INFORMATION GIVEN START

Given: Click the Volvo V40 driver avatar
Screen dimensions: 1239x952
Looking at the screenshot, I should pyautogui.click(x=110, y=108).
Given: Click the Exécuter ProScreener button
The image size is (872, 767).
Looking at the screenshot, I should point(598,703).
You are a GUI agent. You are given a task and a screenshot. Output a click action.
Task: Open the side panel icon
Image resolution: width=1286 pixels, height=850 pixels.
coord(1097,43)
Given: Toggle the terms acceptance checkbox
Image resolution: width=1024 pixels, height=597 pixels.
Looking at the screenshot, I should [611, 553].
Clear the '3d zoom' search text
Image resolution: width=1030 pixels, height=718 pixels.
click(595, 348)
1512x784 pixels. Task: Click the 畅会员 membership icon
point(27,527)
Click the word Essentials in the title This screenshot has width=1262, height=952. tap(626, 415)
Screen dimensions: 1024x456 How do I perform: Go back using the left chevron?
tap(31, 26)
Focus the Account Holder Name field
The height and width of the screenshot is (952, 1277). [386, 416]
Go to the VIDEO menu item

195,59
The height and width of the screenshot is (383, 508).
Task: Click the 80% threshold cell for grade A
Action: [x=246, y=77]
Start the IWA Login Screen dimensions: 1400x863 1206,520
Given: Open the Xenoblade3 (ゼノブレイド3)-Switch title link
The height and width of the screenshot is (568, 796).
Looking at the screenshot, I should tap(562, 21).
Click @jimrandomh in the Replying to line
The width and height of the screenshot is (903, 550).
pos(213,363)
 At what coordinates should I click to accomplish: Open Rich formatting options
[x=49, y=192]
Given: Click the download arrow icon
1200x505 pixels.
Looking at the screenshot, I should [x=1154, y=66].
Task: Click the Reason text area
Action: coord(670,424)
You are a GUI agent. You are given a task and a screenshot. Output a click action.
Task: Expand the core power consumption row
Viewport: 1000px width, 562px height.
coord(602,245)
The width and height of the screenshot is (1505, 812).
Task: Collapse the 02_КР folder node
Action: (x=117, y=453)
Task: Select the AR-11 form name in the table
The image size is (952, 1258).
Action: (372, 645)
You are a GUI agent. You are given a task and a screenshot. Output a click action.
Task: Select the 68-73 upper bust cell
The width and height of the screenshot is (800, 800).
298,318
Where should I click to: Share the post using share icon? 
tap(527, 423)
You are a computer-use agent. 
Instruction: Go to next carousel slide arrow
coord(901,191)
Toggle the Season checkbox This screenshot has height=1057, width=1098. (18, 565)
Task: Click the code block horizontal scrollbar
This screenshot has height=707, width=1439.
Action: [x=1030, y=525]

INFORMATION GIVEN END

**ABOUT THIS TASK**
Say how many lines in the records hold the word "checkbox", giving the number by itself.

**COMPLETED EXERCISE**
2